Question

$$(3x+1)(4x-5)>(2x-1)(6x+2)$$

Answer

**step1** Understanding the Problem

The problem asks us to find all possible values of 'x' that satisfy the given inequality: $$(3x+1)(4x-5)>(2x-1)(6x+2)$$. This involves expanding products of terms and then solving a linear inequality.

**step2** Expanding the Left Side of the Inequality

First, we need to expand the expression on the left side of the inequality: $$(3x+1)(4x-5)$$.
To do this, we multiply each term in the first set of parentheses by each term in the second set of parentheses:
$$ (3x \times 4x) + (3x \times -5) + (1 \times 4x) + (1 \times -5) $$
This simplifies to:
$$ 12x^2 - 15x + 4x - 5 $$
Now, we combine the like terms (the 'x' terms):
$$ 12x^2 + (-15x + 4x) - 5 $$
$$ 12x^2 - 11x - 5 $$
So, the expanded form of the left side is $$12x^2 - 11x - 5$$.

**step3** Expanding the Right Side of the Inequality

Next, we expand the expression on the right side of the inequality: $$(2x-1)(6x+2)$$.
Again, we multiply each term in the first set of parentheses by each term in the second set:
$$ (2x \times 6x) + (2x \times 2) + (-1 \times 6x) + (-1 \times 2) $$
This simplifies to:
$$ 12x^2 + 4x - 6x - 2 $$
Now, we combine the like terms (the 'x' terms):
$$ 12x^2 + (4x - 6x) - 2 $$
$$ 12x^2 - 2x - 2 $$
So, the expanded form of the right side is $$12x^2 - 2x - 2$$.

**step4** Rewriting the Inequality

Now we replace the original factored expressions with their expanded forms:
$$ 12x^2 - 11x - 5 > 12x^2 - 2x - 2 $$

**step5** Simplifying the Inequality

We notice that both sides of the inequality have a $$12x^2$$ term.
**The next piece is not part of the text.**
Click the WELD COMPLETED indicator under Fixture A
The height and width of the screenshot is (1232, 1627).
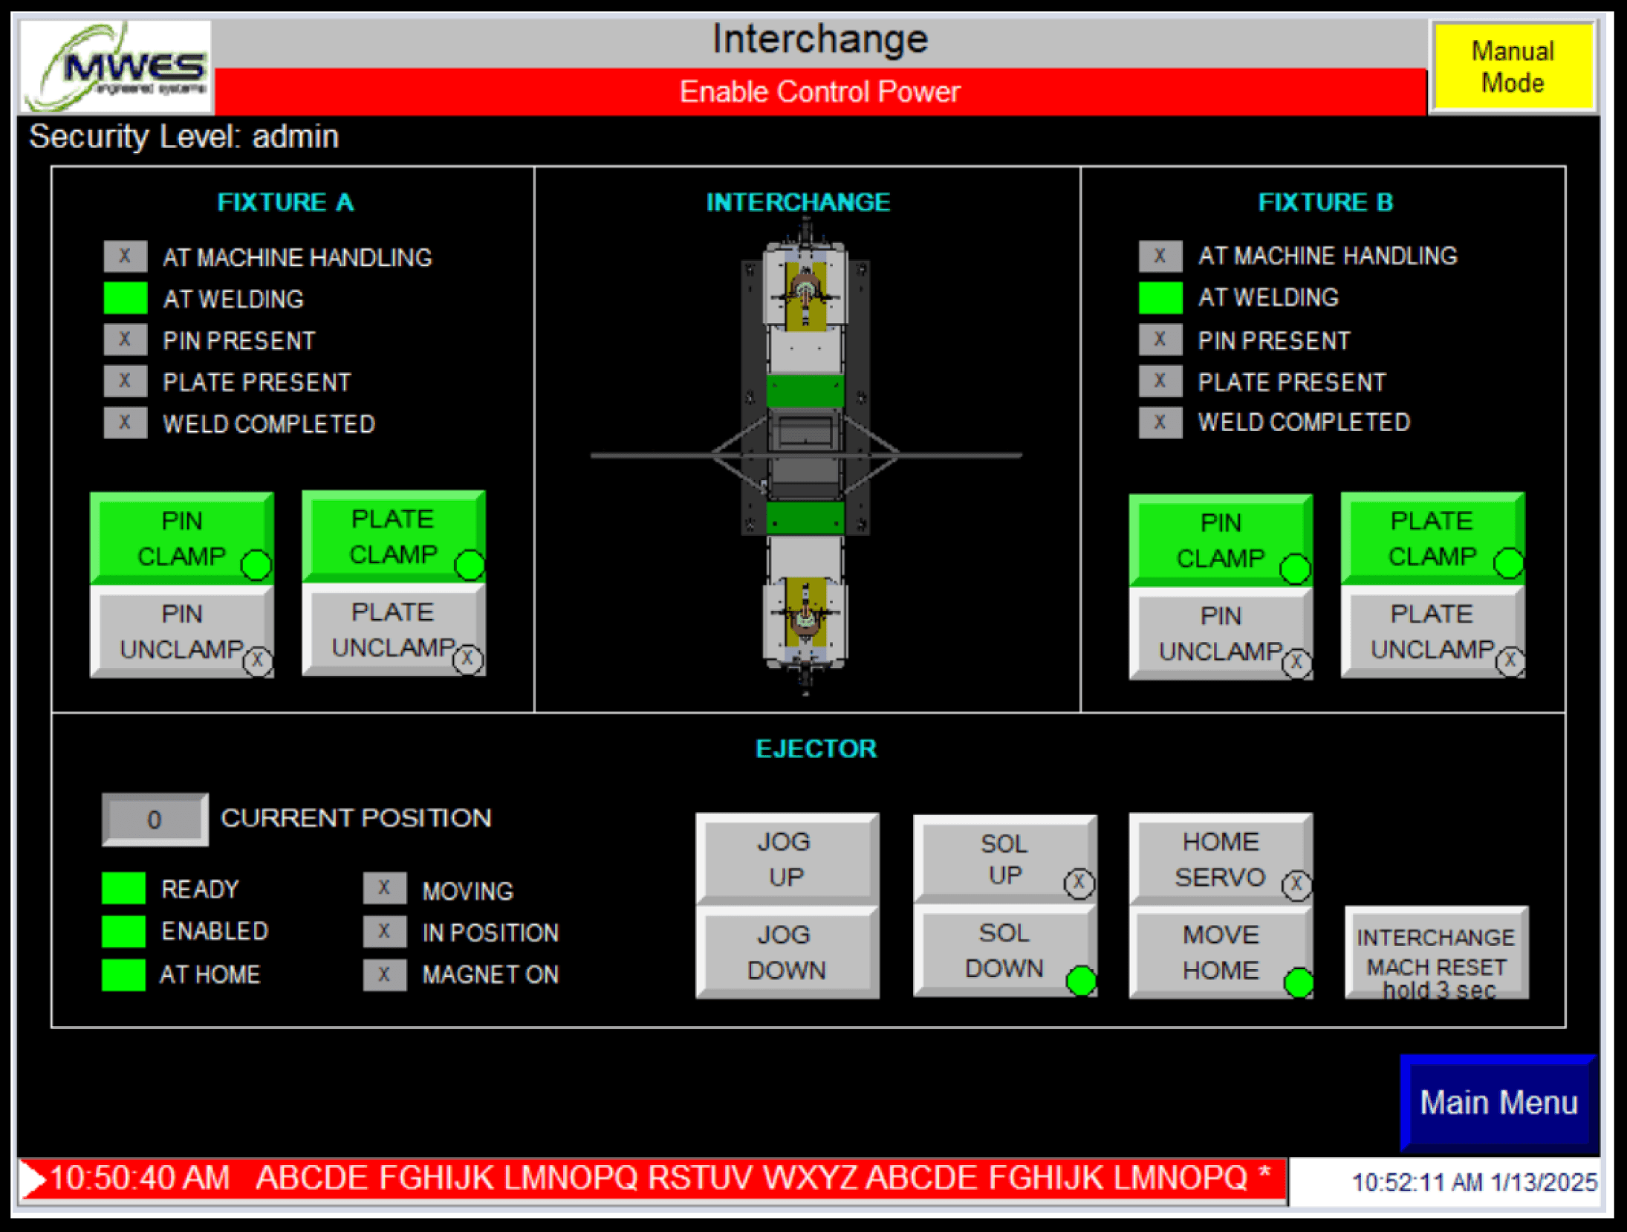[x=125, y=422]
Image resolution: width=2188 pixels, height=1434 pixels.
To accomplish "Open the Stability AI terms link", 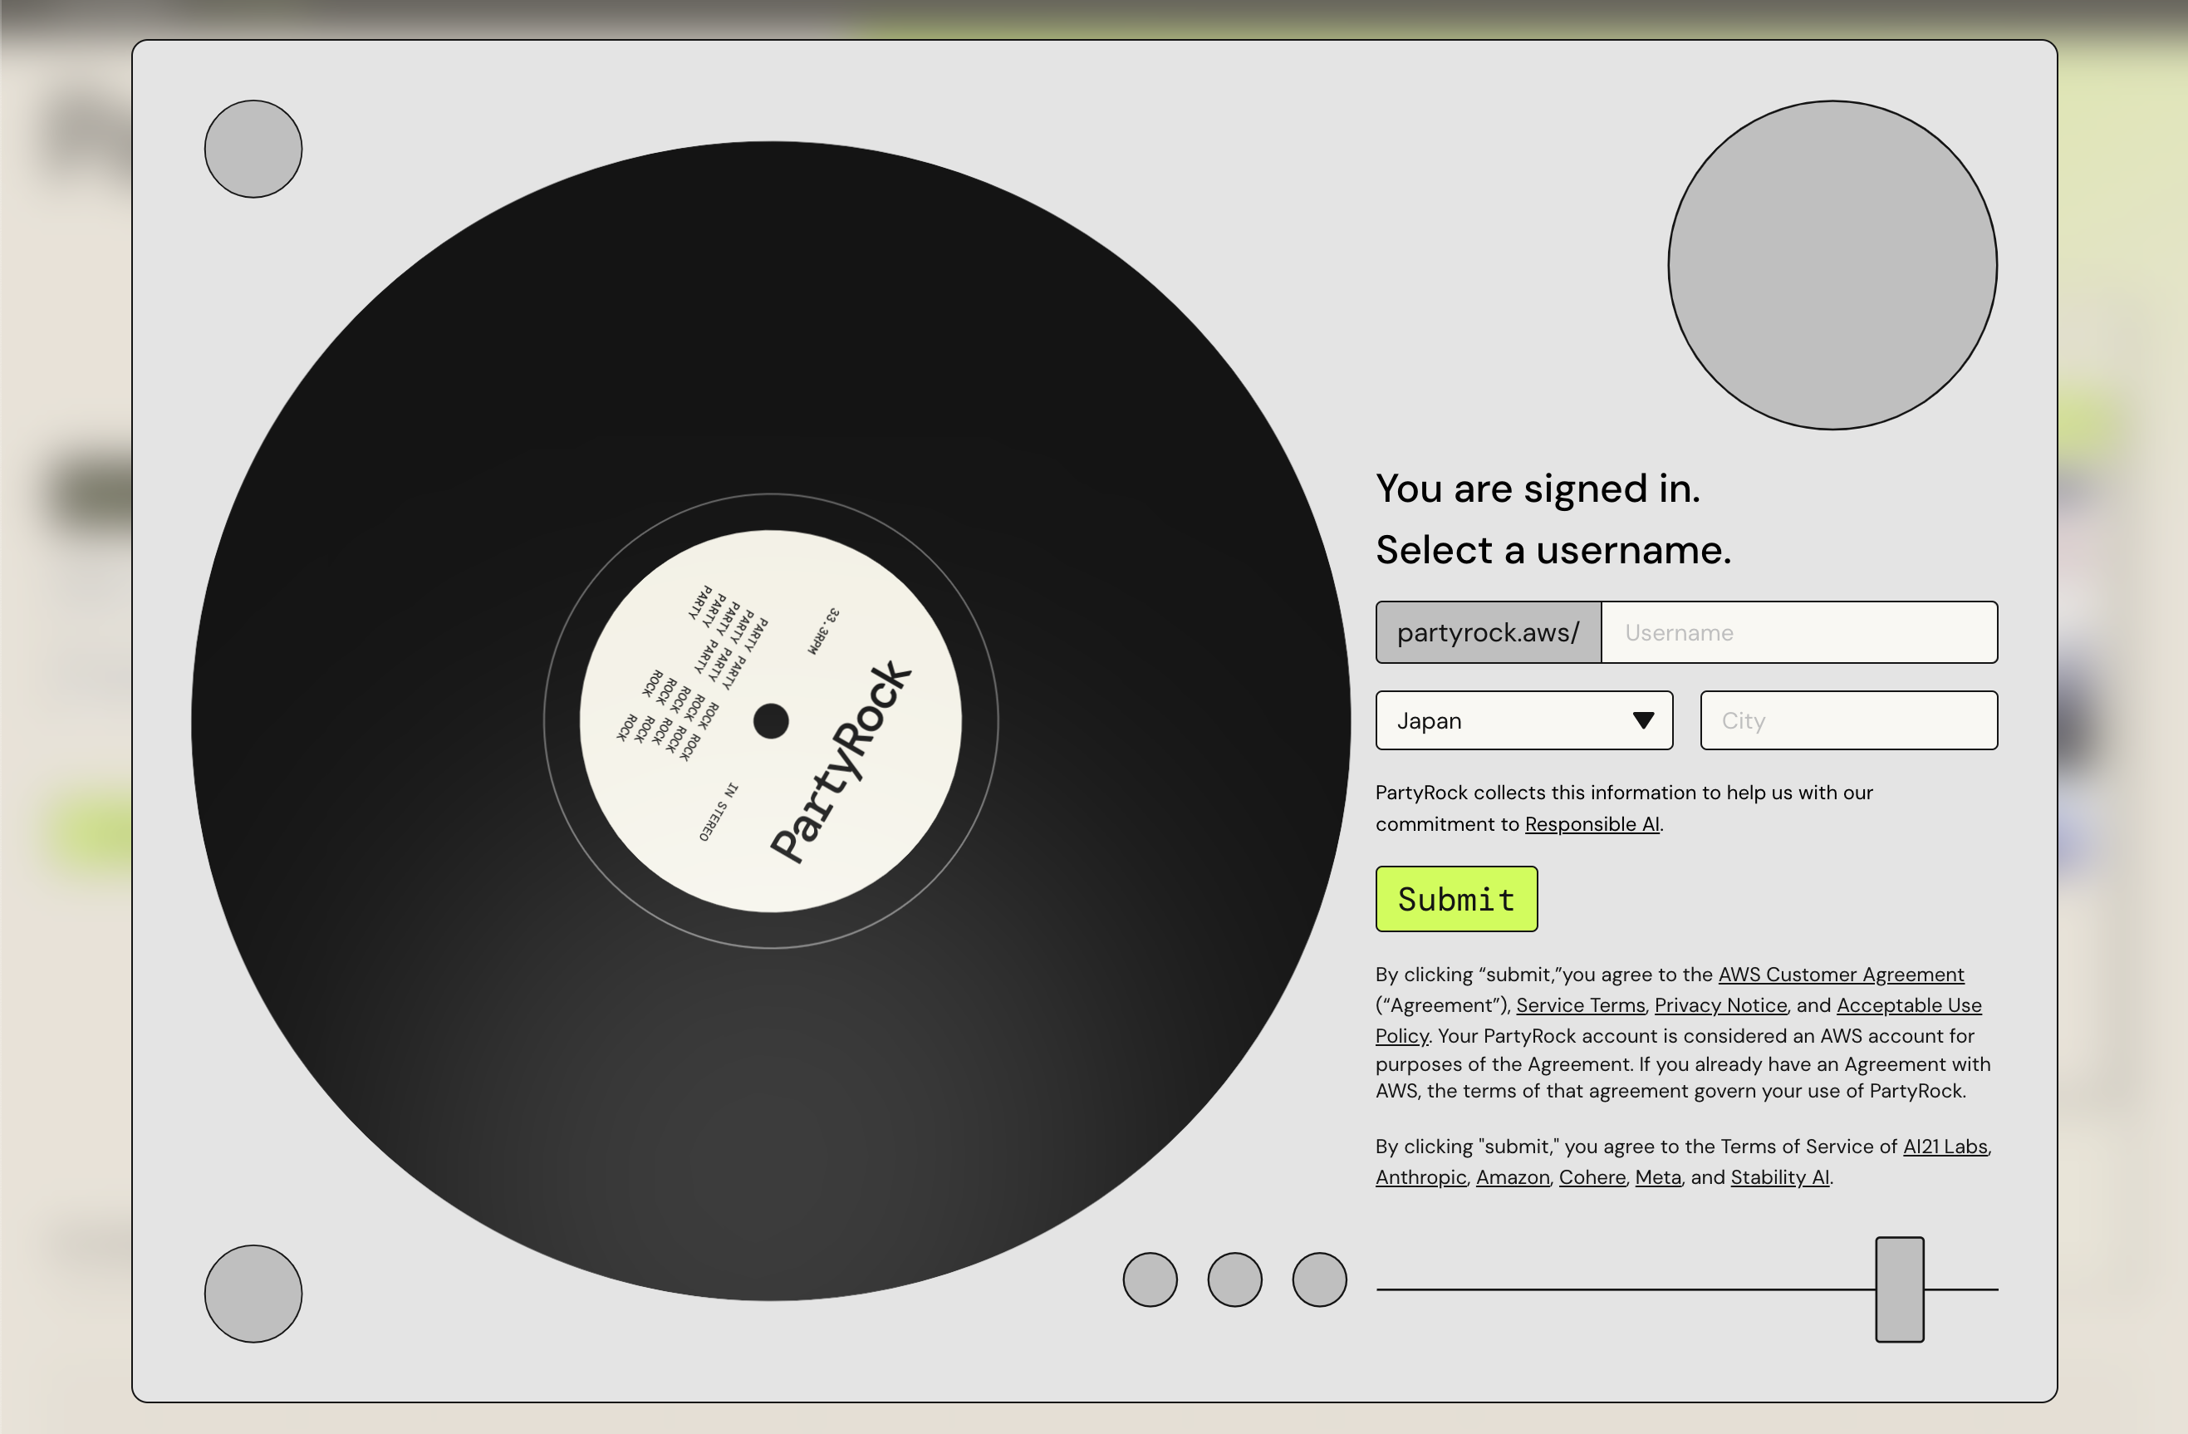I will coord(1779,1178).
We can eliminate this term by subtracting $$12x^2$$ from both sides. This action does not change the direction of the inequality sign:
$$ (12x^2 - 11x - 5) - 12x^2 > (12x^2 - 2x - 2) - 12x^2 $$
This simplifies the inequality to a linear form:
$$ -11x - 5 > -2x - 2 $$

**step6** Collecting 'x' terms on one side

To solve for 'x', we need to gather all terms containing 'x' on one side of the inequality and all constant terms on the other. Let's add $$11x$$ to both sides of the inequality to move the 'x' terms to the right side:
$$ -11x - 5 + 11x > -2x - 2 + 11x $$
$$ -5 > 9x - 2 $$

**step7** Collecting constant terms on the other side

Now, we move the constant term from the right side to the left side by adding $$2$$ to both sides of the inequality:
$$ -5 + 2 > 9x - 2 + 2 $$
$$ -3 > 9x $$

**step8** Isolating 'x'

Finally, to find the value of 'x', we divide both sides of the inequality by $$9$$. Since $$9$$ is a positive number, the direction of the inequality sign remains unchanged:
$$ \frac{-3}{9} > \frac{9x}{9} $$
$$ -\frac{1}{3} > x $$

**step9** Final Solution

The solution to the inequality is $$-\frac{1}{3} > x$$, which can also be written as $$x < -\frac{1}{3}$$. This means any value of 'x' that is strictly less than $$-\frac{1}{3}$$ will satisfy the original inequality.
Note: This problem involves algebraic expressions and inequalities, which are typically introduced and solved in middle school or high school mathematics curricula, rather than elementary school (Grade K-5) levels. However, the solution has been provided step-by-step using standard mathematical procedures for solving such problems.